It’s about 4pm the day before the election, and while Nate Silver may yet push through one more additional run of his model, I thought this would be a good time to memorialize the state of the race going into tomorrow, as his model sees it.
Right now he has Trump as the narrowest of favorites, with a 50.4% chance to win 270+ EV, versus a 49.2% chance for Harris to win 270+ EV, and a 0.4% chance of a 269-269 tie. This is in spite of Harris having a 2.3% projected edge in the national vote share, as well as a 5 EV edge in the weighted-average outcome, 271.5 to 266.5.
As I had done back in August, I’ll start by listing the “very safe” states, namely those for which Silver’s model projects at least a 95.5% (two-sigma) chance of victory for one party or the other. In most cases, these states’ probabilities are closer to 1.0 than they had been in August, presumably reflecting a reality that the extreme things that would have had to happen to get those states to break the other way haven’t occurred. Italicized states are ones that have moved into “very safe” territory between August and now; none have defected from “very safe”.
Very Safe Democrat (191): California (100.0%), Colorado (97.3%), Connecticut (99.7%), Delaware (99.9%), District of Columbia (100.0%), Hawaii (96.4%), Illinois (99.9%), Maine-1 (99.3%), Massachusetts (99.8%), Maryland (100.0%), New Jersey (99.4%), New York (99.8%), Oregon (97.2%), Rhode Island (99.3%), Vermont (99.8%), Washington (99.7%)
Very Safe Republican (116): Alabama (99.8%), Arkansas (99.6%), Idaho (99.9%), Indiana (99.9%), Kansas (99.8%), Kentucky (99.9%), Louisiana (99.3%), Missouri (99.9%), Montana (98.0%), Nebraska at large (99.8%), Nebraska-1 (99.8%), Nebraska-3 (99.9%), North Dakota (99.2%), Oklahoma (100.0%), South Carolina (98.7%), South Dakota (99.2%), Tennessee (100.0%), Utah (99.1%), West Virginia (99.7%), Wyoming (99.9%)
Now, from Trump’s perspective, the path to get from 116 towards 270 starts like this, in descending likelihood order:
- Ohio, 95.1% (133)
- Texas, 95.0% (173)

__Stored items__.
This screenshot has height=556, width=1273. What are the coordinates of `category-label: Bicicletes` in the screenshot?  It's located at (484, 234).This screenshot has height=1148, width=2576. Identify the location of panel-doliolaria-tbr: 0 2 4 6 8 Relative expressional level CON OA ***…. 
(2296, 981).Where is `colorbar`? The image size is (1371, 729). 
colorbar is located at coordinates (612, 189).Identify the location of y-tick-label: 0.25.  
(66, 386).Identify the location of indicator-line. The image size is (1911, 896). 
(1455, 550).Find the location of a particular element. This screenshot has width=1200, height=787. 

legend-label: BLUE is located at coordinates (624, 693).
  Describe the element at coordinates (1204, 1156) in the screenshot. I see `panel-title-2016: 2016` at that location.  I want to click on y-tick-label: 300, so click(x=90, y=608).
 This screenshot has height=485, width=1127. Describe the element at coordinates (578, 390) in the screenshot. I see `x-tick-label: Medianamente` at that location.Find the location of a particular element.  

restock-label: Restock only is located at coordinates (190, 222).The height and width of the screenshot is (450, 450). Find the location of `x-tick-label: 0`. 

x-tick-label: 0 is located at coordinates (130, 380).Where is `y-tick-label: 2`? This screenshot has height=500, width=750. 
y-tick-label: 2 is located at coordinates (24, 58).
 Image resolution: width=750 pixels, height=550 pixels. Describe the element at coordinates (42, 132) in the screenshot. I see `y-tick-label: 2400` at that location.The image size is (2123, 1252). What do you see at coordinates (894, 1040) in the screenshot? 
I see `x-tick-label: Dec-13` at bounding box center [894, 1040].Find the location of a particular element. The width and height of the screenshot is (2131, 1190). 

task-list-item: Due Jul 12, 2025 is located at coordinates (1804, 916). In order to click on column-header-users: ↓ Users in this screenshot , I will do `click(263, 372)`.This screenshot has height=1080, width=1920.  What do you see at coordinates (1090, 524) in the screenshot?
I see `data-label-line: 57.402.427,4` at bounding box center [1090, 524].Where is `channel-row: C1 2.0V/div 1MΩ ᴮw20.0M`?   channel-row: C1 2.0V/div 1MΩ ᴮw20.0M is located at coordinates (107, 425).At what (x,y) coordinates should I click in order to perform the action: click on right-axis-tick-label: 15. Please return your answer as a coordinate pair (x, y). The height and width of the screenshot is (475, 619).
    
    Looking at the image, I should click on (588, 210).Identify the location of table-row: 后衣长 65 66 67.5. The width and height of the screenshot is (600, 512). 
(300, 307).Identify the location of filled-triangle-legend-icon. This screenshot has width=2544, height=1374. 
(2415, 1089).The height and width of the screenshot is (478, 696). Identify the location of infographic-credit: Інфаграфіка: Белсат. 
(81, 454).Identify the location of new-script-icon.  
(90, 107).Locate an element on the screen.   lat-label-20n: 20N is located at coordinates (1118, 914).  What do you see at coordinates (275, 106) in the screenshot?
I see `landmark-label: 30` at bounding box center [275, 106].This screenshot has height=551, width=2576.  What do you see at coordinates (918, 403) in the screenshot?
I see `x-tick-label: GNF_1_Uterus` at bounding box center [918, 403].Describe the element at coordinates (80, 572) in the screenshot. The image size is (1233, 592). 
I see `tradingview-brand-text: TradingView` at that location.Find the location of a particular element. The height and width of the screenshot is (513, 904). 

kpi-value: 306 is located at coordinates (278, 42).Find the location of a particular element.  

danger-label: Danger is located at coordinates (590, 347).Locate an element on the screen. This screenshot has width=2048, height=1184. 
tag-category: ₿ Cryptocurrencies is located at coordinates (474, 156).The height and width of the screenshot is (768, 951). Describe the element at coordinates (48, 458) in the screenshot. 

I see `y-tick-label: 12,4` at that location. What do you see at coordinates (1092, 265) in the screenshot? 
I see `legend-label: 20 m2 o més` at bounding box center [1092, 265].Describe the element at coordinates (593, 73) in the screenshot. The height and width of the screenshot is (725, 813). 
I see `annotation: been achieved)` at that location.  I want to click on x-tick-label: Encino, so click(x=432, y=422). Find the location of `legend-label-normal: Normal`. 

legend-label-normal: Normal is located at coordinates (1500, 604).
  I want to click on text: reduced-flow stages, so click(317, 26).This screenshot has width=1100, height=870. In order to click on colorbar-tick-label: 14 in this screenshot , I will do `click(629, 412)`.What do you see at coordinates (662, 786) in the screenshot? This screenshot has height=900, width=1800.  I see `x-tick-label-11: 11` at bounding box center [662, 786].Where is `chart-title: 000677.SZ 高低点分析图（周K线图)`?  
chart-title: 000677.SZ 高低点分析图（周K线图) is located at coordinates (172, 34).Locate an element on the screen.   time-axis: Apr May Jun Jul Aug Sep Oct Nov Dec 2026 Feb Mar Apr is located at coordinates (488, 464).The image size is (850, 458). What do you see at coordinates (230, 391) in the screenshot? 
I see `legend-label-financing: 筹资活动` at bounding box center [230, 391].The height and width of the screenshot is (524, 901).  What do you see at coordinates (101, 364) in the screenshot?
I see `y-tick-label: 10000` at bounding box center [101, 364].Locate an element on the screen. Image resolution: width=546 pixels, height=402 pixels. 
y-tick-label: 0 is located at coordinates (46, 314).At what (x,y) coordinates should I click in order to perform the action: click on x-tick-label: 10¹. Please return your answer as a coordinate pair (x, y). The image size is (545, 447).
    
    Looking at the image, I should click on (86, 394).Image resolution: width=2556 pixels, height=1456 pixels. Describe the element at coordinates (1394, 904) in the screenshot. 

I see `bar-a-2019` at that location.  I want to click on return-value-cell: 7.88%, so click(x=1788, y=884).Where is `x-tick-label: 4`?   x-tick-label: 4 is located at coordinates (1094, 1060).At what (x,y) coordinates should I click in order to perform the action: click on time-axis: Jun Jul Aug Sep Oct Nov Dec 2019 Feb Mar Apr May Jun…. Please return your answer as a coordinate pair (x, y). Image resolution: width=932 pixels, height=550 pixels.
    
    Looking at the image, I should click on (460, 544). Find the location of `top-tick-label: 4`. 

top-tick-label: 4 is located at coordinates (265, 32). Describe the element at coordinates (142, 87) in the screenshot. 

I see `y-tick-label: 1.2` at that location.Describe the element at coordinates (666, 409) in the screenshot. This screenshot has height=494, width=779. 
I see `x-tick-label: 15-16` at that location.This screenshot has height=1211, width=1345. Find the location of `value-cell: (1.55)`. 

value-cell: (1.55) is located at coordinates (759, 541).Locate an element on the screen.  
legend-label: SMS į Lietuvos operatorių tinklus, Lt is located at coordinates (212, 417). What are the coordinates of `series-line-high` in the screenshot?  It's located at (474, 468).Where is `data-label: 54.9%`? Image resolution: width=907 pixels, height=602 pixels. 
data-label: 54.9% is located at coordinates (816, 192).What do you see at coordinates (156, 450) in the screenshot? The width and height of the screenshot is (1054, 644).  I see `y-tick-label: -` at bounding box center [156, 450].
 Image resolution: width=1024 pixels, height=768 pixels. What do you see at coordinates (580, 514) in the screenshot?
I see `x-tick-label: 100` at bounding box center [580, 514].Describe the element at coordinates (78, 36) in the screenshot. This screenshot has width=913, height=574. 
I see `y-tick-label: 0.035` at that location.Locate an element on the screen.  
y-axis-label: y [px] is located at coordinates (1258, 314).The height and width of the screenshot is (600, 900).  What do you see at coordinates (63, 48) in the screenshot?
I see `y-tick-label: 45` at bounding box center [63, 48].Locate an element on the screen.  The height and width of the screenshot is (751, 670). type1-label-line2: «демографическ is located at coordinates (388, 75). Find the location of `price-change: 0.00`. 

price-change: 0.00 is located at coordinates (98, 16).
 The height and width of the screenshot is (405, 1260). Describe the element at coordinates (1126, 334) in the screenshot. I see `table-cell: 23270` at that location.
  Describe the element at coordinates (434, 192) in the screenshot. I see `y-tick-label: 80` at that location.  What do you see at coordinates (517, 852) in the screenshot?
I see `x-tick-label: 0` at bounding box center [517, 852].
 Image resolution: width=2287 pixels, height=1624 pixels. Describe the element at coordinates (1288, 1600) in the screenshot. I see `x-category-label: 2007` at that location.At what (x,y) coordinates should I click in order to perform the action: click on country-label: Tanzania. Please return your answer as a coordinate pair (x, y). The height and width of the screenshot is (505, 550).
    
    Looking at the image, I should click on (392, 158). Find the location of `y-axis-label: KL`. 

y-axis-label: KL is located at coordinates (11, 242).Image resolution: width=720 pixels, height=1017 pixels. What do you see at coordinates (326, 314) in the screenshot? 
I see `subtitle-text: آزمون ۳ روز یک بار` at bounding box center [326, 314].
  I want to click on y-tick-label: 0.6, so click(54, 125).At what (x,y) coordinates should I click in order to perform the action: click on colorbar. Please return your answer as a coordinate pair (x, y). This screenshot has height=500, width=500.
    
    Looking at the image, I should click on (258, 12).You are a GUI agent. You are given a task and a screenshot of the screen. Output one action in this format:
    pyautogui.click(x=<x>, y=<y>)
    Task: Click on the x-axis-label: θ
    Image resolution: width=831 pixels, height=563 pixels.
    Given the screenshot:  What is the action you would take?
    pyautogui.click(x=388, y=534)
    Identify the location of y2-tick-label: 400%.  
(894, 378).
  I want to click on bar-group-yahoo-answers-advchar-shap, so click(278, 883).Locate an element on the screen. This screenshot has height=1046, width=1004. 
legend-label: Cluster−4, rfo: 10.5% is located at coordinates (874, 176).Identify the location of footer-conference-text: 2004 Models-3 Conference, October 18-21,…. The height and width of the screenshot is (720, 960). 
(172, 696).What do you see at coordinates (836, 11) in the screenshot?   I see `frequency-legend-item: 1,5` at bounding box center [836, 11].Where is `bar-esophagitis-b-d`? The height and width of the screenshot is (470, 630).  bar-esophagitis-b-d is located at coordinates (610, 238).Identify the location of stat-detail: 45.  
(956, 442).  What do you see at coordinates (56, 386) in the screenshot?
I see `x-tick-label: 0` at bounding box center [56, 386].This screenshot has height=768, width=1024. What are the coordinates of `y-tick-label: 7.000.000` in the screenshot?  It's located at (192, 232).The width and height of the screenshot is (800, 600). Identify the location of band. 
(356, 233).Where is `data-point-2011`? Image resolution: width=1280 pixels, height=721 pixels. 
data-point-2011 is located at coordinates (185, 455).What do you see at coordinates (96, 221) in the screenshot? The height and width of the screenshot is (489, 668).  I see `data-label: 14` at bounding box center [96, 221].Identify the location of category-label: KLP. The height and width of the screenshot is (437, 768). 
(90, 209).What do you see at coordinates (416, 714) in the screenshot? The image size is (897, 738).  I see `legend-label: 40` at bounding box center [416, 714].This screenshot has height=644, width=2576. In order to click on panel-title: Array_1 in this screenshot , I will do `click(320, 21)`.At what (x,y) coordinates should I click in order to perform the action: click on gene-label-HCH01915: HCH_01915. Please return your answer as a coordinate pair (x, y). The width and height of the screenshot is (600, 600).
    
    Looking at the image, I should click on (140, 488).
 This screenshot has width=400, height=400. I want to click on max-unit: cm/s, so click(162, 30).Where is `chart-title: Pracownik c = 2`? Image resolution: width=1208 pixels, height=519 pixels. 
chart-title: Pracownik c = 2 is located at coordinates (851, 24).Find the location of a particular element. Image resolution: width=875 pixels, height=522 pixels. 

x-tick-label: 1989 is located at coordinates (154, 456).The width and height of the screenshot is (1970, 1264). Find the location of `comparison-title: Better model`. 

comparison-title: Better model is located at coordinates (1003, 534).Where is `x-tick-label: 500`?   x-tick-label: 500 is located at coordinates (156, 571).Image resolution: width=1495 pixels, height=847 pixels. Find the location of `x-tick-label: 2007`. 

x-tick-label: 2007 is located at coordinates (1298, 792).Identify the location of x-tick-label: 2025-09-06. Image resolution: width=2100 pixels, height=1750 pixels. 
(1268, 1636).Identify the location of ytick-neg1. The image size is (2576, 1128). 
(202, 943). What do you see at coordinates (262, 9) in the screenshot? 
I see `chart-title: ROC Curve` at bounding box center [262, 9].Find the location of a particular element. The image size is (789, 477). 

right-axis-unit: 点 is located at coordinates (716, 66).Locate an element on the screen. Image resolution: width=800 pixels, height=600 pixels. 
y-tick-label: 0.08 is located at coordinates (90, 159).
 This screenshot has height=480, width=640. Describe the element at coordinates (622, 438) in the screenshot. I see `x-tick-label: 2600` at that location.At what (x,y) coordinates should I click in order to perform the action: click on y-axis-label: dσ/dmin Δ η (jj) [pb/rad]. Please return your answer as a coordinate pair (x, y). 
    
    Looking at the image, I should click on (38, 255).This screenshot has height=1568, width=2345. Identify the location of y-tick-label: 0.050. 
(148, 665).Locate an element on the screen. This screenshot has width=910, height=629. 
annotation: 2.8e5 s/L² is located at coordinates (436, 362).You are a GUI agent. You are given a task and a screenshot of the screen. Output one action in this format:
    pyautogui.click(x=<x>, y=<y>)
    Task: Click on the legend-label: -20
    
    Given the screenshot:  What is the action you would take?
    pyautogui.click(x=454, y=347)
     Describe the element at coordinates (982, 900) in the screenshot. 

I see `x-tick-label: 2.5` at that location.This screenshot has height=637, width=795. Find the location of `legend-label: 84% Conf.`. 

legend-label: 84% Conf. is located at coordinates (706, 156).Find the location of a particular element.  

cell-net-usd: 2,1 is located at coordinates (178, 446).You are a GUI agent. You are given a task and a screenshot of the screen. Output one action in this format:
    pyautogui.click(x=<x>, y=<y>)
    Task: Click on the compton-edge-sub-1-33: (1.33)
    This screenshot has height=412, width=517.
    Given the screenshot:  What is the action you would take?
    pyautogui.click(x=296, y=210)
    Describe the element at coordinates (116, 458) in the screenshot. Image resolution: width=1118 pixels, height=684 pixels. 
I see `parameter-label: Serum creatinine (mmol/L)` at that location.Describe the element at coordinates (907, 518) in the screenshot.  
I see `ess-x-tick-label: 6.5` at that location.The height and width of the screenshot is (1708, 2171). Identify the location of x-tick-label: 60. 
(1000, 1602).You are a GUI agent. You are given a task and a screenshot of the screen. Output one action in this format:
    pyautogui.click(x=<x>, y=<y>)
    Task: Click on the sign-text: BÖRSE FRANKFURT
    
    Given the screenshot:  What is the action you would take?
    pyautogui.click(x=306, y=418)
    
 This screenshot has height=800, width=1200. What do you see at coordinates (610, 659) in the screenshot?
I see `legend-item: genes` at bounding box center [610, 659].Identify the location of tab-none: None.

__HOW TO COMPLETE THIS TASK__.
Carry on the post about Nate Silver's election model, picking up after its last line. None of the rows are needed here.

__ANSWER BOX__.
- Mississippi, 94.9% (179)
- Florida, 92.5% (209)
- Iowa, 83.2% (215)
- Alaska, 76.9% (218)
- Maine-2, 76.2% (219)
Whereas from the Harris perspective, the path from 191 towards 270 starts like this:
- Virginia, 93.9% (204)
- Nebraska-2, 93.0% (205)
- Minnesota, 90.7% (215)
- Maine at large, 87.3% (217)
- New Mexico, 87.0% (222)
- New Hampshire, 73.5% (226)
As such, before we get into the 7 canonical swing states, if everything breaks according to expectation Harris would have a 226-219 lead.
The 7 swing states, ordered from Trump’s perspective:
- Arizona, 71.7% (230)
- North Carolina, 61.3% (246)
- Georgia, 61.0% (262)
- Nevada, 53.1% (268)
- Pennsylvania, 52.8% (287)
- Wisconsin, 40.9% (297)
- Michigan, 38.5% (312)
And the same 7 states, but ordered from the Harris perspective:
- Michigan, 61.5% (241)
- Wisconsin, 59.1% (251)
- Pennsylvania, 47.2% (270)
- Nevada, 46.9% (276)
- Georgia, 39.0% (292)
- North Carolina, 38.7% (308)
- Arizona, 28.3% (319)
For 6 of the 7 swing states, the expected margin of victory from Silver’s model is 1.2% or less; the exception is Arizona, where Silver now sees Trump as a 2.4% favorite. As such, if we posit a 1.5% “uniform swing” towards Harris relative to the model’s expectation, Harris would win 308-230 (with Trump’s only swing-state victory being Arizona). On the other hand if we instead posit a 1.5% uniform swing towards Trump, then Trump would win 312-226 (with Harris losing all 7 swing states).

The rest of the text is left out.